File Name       File Description
-------------   -----------------------------------------------------------
uniref100.fasta This file contains all UniRef100 entries in FASTA format. 
                The definition line in the FASTA format includes cluster 
                specific information such as cluster name, number of members and
                and common taxonomy and also the ID of the representative protein. 
                The format is as follows: 
                >UniqueIdentifier ClusterName n=Members Tax=Taxon RepID=RepresentativeMember
                where:
                - UniqueIdentifier is the primary accession number of the UniRef cluster.
                - ClusterName is the name of the UniRef cluster.
                - Members is the number of UniRef cluster members.
                - Taxon is the scientific name of the lowest common taxon shared 
                  by all UniRef cluster members.
                - RepresentativeMember is the entry name of the representative member 
                  of the UniRef cluster.
                For example:
                >UniRef100_P99999 Cytochrome c n=5 Tax=Hominidae RepID=CYC_HUMAN
                   
uniref100.xml   This file contains all UniRef100 entries in XML format.

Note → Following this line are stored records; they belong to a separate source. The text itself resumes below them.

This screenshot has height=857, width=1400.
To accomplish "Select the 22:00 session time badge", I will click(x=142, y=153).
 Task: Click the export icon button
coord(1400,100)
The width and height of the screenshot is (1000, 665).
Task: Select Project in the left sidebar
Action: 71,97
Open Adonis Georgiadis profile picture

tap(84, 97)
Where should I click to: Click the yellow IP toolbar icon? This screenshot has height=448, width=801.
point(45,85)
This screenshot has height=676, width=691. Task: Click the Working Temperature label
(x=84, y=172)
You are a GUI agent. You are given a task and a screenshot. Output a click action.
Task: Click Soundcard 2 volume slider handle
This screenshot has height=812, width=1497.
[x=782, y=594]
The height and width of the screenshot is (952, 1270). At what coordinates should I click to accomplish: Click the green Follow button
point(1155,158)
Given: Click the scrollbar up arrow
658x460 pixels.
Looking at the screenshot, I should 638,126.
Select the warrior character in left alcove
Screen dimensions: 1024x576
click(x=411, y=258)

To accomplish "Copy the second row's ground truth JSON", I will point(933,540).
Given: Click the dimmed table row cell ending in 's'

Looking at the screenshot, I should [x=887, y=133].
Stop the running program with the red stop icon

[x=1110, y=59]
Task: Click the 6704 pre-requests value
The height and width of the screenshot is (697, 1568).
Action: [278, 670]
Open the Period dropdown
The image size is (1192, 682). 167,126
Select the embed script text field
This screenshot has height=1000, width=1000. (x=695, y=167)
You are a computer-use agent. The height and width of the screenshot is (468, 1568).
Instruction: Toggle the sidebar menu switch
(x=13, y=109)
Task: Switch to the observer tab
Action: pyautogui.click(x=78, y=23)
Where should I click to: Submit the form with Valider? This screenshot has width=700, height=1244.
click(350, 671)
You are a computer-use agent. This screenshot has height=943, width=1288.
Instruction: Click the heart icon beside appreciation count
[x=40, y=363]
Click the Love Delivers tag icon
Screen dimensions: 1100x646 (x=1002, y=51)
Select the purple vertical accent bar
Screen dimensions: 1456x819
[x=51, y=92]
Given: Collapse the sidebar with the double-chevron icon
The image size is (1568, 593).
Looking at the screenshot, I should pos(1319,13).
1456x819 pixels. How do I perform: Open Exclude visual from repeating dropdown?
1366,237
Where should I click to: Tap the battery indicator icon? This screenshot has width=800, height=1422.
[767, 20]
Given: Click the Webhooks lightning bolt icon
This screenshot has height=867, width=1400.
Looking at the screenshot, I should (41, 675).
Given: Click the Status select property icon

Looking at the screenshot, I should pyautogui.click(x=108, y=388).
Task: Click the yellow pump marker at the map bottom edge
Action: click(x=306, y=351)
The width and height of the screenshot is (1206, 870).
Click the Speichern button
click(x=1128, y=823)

Each entry is
                identified by the UniRef identifier, and contains:
                - cross-reference to representative UniProtKB or UniParc entry and its 
                  sequence
                - cluster member that served as the seed sequence is flagged 
                - cross-references to member UniProtKB and/or UniParc entries
		- cross-references to UniRef50 and UniRef90 entries
                - member count
                - common taxon

Document type definition for uniref100.xml   
------------------------------------------
<?xml version="1.0" encoding="ASCII"?>
<!DOCTYPE UniRef100 [
<!ELEMENT UniRef100 (entry+)>
<!ATTLIST UniRef100 
		    xmlns CDATA #FIXED "http://uniprot.org/uniref"
		    xmlns:xsi CDATA #IMPLIED
		    xsi:schemaLocation CDATA #IMPLIED
		    releaseDate    CDATA #IMPLIED
                    version        CDATA #IMPLIED
>

<!-- entry: UniRef100 entry -->
<!ELEMENT entry (name,property*,representativeMember,member*)> 
<!ATTLIST entry  id             ID    #REQUIRED
                 updated        CDATA #IMPLIED 
>

<!-- name: UniRef100 entry's name derived from -->
<!-- representative UniProtKB or UniParc entry --> 
<!ELEMENT name  (#PCDATA)>


<!-- representativeMember: information for representative -->
<!-- UniProtKB or UniParc entry  -->
<!ELEMENT representativeMember (dbReference,sequence)>

<!-- memberList: members of UniRef100 other than representative --> 
<!ELEMENT member (dbReference)>

<!-- dbReference: cross-reference to member UniProtKB or UniParc -->
<!-- entry  -->
<!ELEMENT dbReference (property*)>
<!ATTLIST dbReference
    type CDATA #REQUIRED 
    id 	 CDATA #REQUIRED 
> 

<!-- property: properties of cross-references -->
<!ELEMENT property EMPTY>
<!ATTLIST property
    type CDATA #REQUIRED
    value CDATA #REQUIRED
>

<!ELEMENT sequence (#PCDATA ) >
<!ATTLIST sequence
    length CDATA #IMPLIED
    checksum CDATA #IMPLIED
>

]>


--------------------------------------------------------------------------------
  LICENSE
--------------------------------------------------------------------------------
We have chosen to apply the Creative Commons Attribution (CC BY 4.0) License
(https://creativecommons.org/licenses/by/4.0/) to all copyrightable parts of
our databases.

(c) 2002-2023 UniProt Consortium

--------------------------------------------------------------------------------
  DISCLAIMER
--------------------------------------------------------------------------------
We make no warranties regarding the correctness of the data, and disclaim
liability for damages resulting from its use. We cannot provide unrestricted
permission regarding the use of the data, as some data may be covered by patents
or other rights.

Any medical or genetic information is provided for research, educational and
informational purposes only. It is not in any way intended to be used as a
substitute for professional medical advice, diagnosis, treatment or care.